Malviya’s tweet, particularly his reference to Sylheti, spread the conflagration to the North-East, angering leaders in Assam’s Barak Valley, home to a large Sylheti-speaking population. Murmurs of annoyance were heard from Tripura and Meghalaya as well.

According to TMC Rajya Sabha member Sushmita Dev, “It has become clear that the BJP’s top leadership has no clue about the history of the Bengali and Sylheti languages spoken by millions of Indians.” She also said Assam chief minister Himanta Biswa Sarma’s remark — that identifying Bangladeshis would be easier if people declared Bengali as their mother tongue — was “racial profiling aimed at upcoming elections in Assam and West Bengal”.

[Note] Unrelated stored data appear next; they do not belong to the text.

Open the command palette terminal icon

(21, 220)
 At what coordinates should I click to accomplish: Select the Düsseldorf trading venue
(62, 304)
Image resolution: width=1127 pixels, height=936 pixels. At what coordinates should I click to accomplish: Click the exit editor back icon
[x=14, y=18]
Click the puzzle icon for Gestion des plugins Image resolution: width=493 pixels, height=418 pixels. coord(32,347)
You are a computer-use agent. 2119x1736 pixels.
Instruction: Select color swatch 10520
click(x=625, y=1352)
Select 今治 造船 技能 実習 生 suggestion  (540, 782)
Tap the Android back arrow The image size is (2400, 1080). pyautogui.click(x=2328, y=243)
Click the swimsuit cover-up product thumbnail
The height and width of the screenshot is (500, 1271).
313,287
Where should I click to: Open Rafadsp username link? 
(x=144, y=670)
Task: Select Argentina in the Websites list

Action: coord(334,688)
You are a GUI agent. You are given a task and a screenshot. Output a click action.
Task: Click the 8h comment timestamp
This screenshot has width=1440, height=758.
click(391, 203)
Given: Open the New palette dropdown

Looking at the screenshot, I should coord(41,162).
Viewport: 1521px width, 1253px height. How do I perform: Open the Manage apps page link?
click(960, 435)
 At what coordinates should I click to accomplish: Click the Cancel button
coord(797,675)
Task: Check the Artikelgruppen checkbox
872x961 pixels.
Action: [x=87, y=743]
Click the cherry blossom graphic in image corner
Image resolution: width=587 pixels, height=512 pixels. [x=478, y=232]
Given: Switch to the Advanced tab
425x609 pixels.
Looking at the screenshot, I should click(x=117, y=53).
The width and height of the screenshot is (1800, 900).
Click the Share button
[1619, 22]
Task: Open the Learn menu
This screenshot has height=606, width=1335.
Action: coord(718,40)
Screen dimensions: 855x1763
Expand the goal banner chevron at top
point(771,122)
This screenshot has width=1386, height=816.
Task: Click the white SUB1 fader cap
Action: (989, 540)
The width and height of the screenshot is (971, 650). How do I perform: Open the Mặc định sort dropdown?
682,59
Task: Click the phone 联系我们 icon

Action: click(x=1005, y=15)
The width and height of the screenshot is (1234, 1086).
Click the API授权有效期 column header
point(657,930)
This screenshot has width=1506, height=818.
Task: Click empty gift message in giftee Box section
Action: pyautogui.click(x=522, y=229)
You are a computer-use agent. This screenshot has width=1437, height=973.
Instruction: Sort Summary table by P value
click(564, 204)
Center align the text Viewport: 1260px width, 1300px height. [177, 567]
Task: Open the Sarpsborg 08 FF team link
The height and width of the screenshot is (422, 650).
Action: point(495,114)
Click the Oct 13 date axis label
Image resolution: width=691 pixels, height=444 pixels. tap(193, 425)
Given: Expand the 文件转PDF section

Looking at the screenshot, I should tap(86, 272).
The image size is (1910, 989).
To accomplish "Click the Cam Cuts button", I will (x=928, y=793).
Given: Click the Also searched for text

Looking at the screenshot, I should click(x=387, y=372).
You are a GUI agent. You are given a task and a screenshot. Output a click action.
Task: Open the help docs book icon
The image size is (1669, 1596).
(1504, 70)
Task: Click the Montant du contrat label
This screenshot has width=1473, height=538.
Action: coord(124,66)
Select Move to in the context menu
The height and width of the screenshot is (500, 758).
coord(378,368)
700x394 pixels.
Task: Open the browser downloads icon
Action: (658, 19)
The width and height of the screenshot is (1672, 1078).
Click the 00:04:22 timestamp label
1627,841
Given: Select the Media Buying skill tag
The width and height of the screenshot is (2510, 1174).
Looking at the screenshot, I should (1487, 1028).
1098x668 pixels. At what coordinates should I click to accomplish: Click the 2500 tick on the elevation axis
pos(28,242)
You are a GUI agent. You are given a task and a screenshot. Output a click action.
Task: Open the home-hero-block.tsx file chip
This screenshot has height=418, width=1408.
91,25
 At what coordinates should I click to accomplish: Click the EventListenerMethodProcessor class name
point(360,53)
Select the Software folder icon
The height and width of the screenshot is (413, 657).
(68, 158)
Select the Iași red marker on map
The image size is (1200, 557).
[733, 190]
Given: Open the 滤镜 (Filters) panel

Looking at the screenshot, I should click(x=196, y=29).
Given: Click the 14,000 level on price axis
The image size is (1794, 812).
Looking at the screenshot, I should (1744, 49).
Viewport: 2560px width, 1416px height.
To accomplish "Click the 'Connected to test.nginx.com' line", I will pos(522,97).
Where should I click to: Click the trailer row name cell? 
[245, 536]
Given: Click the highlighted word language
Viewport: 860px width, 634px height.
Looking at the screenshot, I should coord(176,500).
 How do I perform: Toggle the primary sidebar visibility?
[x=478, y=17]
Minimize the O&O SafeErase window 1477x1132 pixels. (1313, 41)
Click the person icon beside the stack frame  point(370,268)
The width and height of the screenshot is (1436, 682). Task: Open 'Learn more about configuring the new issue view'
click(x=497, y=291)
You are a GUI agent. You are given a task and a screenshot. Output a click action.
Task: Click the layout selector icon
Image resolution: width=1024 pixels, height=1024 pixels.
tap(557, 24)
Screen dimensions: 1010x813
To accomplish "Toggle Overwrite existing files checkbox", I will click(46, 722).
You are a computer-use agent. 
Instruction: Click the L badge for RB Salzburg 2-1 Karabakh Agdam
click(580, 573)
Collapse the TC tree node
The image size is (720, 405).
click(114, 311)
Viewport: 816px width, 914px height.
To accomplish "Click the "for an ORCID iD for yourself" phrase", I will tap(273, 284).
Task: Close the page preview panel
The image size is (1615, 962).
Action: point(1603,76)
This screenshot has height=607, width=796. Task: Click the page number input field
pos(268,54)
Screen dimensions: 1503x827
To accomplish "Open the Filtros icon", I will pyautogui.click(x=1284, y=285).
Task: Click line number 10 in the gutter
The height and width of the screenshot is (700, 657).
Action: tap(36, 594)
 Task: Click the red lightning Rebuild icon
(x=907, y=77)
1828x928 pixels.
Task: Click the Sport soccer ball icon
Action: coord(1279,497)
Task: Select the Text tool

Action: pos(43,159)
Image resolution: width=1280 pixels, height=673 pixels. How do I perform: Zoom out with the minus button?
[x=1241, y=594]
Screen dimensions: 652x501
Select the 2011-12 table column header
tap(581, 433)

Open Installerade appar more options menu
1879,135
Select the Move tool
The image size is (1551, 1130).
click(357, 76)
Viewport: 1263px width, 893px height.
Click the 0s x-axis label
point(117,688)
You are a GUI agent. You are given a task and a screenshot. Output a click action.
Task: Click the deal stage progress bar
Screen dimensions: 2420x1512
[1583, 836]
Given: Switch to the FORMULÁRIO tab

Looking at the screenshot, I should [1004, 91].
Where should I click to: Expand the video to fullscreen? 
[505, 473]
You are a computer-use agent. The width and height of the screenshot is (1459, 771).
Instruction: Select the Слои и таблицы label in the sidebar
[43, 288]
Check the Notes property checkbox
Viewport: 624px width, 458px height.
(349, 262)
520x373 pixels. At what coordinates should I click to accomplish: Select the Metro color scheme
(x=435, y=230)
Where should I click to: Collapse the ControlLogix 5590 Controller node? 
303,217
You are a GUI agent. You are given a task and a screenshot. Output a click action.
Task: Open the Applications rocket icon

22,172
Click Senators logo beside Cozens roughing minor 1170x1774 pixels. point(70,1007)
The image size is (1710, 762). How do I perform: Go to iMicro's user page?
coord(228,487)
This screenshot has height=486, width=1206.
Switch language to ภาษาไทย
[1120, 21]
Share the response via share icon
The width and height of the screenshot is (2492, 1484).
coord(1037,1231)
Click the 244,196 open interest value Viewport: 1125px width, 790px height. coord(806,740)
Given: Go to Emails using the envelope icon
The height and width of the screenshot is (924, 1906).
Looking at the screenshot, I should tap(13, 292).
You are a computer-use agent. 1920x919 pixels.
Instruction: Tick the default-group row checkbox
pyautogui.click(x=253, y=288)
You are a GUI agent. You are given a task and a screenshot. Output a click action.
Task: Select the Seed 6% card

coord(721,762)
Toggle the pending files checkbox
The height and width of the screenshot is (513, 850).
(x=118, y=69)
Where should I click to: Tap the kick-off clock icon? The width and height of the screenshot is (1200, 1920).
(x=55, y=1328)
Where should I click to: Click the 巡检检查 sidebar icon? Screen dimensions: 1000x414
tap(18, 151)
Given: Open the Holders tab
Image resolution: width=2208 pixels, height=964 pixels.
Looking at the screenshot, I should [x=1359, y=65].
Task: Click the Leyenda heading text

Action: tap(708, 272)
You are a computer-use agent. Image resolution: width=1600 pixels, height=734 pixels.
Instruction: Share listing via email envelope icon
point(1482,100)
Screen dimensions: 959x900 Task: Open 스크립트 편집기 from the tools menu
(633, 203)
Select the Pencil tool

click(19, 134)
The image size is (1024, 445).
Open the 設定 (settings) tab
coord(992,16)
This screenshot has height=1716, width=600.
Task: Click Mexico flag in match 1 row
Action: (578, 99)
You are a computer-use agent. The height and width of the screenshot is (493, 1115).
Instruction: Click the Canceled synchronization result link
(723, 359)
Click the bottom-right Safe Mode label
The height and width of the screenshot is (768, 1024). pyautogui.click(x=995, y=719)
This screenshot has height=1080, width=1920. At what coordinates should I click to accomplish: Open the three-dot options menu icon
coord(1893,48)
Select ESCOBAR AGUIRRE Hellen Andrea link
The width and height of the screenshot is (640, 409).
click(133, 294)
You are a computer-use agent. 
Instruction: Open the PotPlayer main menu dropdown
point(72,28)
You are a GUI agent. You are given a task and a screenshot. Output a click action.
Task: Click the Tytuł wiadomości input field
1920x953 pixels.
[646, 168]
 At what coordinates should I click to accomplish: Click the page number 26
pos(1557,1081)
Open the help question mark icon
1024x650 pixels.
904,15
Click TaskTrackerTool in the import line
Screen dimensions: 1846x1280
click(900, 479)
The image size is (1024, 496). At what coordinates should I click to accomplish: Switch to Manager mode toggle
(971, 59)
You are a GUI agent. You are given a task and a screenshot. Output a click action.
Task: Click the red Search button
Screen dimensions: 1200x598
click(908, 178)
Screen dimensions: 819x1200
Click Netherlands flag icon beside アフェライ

A defensive BJP argued that Malviya’s remark was misinterpreted. “We are not anti-Bengali. Our stand is ‘detect and deport’. Bangladeshis speak in Bangla; that does not mean we can [let them] settle down en masse in Bengal and make them our vote bank,” said BJP state president and Rajya Sabha member Samik Bhattacharya.

He dismissed the possibility of the controversy working in favour of the TMC in the elections, and said, “I challenge Mamata Banerjee to ensure the victory of a single candidate even in a municipal election from a Bengali-dominated locality.”